Ottawa Citizen

Friday 26 February 1999

No means no in sex assaults, top court rules

'Implied consent' doesn't exist, judges say

Janice Tibbetts
The Ottawa Citizen

The Supreme Court of Canada declared yesterday that there is no such thing as implied consent in sexual-assault cases, and no absolutely means no, not yes or maybe.

The nine judges, in a unanimous decision, overturned an Alberta Court of Appeal finding that a young woman had implied consent by her behaviour, even though she said "no" three times during an encounter with Steve Ewanchuk at an Edmonton shopping mall in 1994.

"No defence of implied consent to sexual assault exists in Canadian law," Justice John Major said in a ruling that upholds the federal government's 1992 changes to the Criminal Code.

The amendments, known as the "No Means No" law, placed the onus on the initiator of sex to reasonably secure consent.

The high court also made the extremely rare move of convicting Mr. Ewanchuk instead of ordering a new trial in a province where he already has been acquitted twice.

The only other legal defence for Mr. Ewanchuk, the court found, would have been if he mistakenly believed the victim consented, but the judges saw no evidence to support that in light of her repeated verbal resistance.

"Common sense should dictate that, once the complainant has expressed unwillingness to engage in sexual conduct, the accused should make certain that she has truly changed her mind (to yes) before proceeding with further intimacies," wrote Justice Major, the only Alberta judge on the court.

"Continuing sexual conduct after someone has said 'no' is, at a minimum, reckless conduct which is not excusable."

The ruling garnered immediate praise from Justice Minister Anne McLellan, who said it should sent a clear signal to lower courts across the country that Ottawa's sexual-assault laws should be taken seriously.

"I hope it provides comfort and support to those who are victims of sexual assault to come forward and report those cases and pursue them in the courts," Ms. McLellan said in Edmonton.

The case involved a petite 17-year-old woman who went to a job interview on a hot June day wearing shorts and a T-shirt. At the 1995 trial, the teen testified she entered Mr. Ewanchuk's trailer in the parking lot of an Edmonton shopping mall to talk about a part-time job selling woodworking products.

She said she started to feel afraid when Mr. Ewanchuk, who was about twice her age and size, closed, and perhaps locked, the door behind them.

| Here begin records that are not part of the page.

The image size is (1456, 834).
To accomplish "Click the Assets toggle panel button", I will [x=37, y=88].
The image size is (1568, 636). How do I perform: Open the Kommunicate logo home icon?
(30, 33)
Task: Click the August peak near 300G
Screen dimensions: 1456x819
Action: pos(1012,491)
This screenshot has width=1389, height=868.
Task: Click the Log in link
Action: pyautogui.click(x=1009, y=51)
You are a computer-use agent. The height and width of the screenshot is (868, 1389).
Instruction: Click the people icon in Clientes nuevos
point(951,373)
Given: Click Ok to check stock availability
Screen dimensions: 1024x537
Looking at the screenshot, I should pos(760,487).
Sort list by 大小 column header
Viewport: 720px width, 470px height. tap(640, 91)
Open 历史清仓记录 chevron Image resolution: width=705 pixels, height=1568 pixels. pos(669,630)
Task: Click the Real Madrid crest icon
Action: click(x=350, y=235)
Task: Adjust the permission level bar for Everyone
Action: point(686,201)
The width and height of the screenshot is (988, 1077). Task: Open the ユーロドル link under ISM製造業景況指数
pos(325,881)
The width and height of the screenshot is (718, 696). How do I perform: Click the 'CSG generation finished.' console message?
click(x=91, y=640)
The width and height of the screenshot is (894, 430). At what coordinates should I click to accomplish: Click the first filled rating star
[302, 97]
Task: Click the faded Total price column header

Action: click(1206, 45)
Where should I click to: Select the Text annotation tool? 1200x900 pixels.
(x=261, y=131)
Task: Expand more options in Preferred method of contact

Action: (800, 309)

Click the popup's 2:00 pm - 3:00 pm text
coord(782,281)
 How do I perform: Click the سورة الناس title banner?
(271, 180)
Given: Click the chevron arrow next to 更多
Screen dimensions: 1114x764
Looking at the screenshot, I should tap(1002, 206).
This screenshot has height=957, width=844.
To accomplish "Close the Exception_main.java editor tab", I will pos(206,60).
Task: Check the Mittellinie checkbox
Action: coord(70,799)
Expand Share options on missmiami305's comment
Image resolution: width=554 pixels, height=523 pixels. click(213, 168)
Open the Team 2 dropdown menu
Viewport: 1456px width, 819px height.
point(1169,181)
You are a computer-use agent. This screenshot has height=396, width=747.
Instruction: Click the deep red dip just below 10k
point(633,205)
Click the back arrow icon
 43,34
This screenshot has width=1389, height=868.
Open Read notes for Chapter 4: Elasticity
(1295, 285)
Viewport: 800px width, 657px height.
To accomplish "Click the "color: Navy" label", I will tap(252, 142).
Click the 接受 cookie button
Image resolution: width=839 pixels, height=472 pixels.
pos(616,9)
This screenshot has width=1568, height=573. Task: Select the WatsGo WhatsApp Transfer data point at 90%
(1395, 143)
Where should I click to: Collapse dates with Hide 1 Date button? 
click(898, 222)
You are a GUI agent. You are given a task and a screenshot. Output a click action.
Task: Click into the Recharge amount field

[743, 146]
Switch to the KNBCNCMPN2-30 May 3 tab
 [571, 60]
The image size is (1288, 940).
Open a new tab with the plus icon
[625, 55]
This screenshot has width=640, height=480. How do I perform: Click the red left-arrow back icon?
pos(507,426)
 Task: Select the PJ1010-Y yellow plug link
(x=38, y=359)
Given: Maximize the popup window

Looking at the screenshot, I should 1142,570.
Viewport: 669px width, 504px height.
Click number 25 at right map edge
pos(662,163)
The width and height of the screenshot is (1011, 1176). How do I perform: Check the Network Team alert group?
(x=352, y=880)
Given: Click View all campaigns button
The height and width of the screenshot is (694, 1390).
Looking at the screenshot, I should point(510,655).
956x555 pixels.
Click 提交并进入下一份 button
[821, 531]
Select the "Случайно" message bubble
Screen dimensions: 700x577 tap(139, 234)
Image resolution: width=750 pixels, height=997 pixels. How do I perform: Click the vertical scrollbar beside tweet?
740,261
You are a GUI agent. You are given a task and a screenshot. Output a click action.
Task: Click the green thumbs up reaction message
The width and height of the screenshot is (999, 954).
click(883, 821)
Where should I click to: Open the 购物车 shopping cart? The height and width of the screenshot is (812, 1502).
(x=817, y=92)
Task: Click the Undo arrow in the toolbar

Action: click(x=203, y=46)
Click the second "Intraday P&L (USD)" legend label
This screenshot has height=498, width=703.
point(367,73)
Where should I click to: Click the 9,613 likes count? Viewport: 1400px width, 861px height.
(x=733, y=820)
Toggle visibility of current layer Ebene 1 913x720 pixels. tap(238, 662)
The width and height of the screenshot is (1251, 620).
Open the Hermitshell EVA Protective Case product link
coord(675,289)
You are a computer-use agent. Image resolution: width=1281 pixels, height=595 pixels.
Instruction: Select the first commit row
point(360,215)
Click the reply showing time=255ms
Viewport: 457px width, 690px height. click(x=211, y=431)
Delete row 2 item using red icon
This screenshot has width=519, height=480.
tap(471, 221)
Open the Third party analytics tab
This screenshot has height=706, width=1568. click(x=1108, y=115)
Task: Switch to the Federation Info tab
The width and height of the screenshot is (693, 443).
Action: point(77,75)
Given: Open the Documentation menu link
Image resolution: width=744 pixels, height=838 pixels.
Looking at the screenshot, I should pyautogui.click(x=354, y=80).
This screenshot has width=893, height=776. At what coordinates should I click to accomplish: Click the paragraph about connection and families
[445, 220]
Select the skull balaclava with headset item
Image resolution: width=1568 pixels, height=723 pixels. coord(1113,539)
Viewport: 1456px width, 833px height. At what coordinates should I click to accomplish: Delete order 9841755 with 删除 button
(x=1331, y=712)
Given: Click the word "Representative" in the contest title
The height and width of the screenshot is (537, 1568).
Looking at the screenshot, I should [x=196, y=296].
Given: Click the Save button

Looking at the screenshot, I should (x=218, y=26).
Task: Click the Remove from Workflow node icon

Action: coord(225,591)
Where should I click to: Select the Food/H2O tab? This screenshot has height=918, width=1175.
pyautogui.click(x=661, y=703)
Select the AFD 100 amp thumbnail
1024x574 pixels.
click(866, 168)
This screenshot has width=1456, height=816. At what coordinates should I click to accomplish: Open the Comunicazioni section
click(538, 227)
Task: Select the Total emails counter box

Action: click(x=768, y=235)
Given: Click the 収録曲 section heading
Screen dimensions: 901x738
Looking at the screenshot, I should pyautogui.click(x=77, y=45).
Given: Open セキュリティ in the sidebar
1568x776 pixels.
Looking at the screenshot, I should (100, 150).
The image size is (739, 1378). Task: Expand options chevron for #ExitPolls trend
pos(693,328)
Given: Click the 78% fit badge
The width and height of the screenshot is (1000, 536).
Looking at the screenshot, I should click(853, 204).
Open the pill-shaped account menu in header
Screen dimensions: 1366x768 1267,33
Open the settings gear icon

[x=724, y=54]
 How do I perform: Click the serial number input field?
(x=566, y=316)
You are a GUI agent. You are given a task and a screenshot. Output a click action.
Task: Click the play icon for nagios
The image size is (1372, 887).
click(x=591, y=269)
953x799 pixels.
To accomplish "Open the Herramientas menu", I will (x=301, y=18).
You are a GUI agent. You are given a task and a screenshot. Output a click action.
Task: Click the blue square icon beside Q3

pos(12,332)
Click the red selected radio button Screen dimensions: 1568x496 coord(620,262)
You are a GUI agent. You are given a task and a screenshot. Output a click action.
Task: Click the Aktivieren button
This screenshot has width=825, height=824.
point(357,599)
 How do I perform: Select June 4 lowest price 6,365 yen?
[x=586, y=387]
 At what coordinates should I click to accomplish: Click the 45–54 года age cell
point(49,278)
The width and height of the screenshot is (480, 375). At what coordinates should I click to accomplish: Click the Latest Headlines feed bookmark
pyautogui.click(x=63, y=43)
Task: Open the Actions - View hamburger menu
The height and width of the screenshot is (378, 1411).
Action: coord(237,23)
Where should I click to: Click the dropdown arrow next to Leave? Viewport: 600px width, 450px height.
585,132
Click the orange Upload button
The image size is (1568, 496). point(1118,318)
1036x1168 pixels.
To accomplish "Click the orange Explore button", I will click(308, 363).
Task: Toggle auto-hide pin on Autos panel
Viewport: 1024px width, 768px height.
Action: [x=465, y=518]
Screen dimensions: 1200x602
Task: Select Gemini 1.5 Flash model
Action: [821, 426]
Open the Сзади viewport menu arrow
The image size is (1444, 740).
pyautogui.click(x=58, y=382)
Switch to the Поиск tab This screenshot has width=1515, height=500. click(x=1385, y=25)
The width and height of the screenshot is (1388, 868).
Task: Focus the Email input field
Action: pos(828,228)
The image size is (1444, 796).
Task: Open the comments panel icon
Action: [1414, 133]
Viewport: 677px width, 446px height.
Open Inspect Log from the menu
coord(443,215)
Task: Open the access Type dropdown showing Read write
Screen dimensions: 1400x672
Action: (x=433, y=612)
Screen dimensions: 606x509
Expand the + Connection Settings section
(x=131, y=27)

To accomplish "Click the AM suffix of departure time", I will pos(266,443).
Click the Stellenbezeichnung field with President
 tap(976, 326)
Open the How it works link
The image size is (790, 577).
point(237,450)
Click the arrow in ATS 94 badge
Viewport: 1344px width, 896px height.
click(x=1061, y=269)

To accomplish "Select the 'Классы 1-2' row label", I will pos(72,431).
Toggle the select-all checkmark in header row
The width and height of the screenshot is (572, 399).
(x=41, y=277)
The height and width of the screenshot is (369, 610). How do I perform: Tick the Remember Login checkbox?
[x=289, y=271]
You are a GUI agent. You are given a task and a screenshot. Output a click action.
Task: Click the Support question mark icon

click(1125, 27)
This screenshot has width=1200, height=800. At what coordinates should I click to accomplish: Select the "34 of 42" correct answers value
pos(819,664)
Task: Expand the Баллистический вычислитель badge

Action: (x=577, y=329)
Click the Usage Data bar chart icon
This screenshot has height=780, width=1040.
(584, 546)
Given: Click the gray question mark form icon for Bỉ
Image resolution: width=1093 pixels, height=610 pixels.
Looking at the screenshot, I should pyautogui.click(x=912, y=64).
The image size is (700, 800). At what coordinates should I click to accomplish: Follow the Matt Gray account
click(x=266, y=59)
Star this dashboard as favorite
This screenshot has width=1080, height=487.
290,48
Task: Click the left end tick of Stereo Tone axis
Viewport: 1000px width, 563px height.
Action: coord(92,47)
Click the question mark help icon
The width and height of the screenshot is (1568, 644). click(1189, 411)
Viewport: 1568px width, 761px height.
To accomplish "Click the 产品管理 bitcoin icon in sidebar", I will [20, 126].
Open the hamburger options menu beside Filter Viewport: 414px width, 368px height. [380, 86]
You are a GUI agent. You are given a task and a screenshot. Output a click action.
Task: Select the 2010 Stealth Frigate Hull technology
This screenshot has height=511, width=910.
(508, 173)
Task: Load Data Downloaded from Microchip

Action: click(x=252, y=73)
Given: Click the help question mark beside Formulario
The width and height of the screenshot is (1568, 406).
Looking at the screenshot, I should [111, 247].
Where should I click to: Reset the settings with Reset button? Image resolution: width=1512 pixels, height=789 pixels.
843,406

Talk about the job gradually became more personal and the two ended up giving each other massages. The woman told him to stop when his hand neared one of her breasts. She said "no" at least two other times as his advances continued.

The Supreme Court found that the trial judge was wrong to accept the woman's testimony that she did not want him to touch her, but to then acquit Mr. Ewanchuk on the grounds that the woman's conduct raised reasonable doubt and therefore consent had been implied.

Now that Mr. Ewanchuk has been convicted, it can now be reported for the first time that he was convicted of rape three times in the early 1970s and once again convicted of sexual assault in 1989. He will now be arrested and then sentenced in Alberta.

Neither Mr. Ewanchuk nor his lawyer could be reached for comment.

The case grabbed national attention, and sparked anger from women's groups, when Justice John McClung of the Alberta Court of Appeal upheld an earlier ruling and went on to say that the woman did not present herself to the accused "in a bonnet and crinolines."

He also concluded that Mr. Ewanchuk's "clumsy passes" were "far less criminal than hormonal" and perhaps would have been better dealt with by "a well-chosen expletive, a slap in the face, or, if necessary, a well-directed knee."

The majority judgment of the Supreme Court makes no mention of the comments, but the two women justices, Claire L'Heureux-Dube and Beverley McLachlin, wrote separate but concurring opinions in which they issued a strong rebuke.

"This case is not about consent, since none was given," said Justice L'Heureux Dube, in an opinion backed by Justice Charles Gonthier.

"It is about myths and stereotypes ... It is part of the role of the court to denounce this kind of language, unfortunately still used today, which not only perpetuates archaic myths and stereotypes about the nature of sexual assault but also ignores the law."

The Women's Legal Education and Action Fund, an intervenor in the case, applauded the Supreme Court.

Carissima Mathen, a lawyer of the women's advocacy group, said the ruling makes it "crystal clear" that consent cannot be presumed.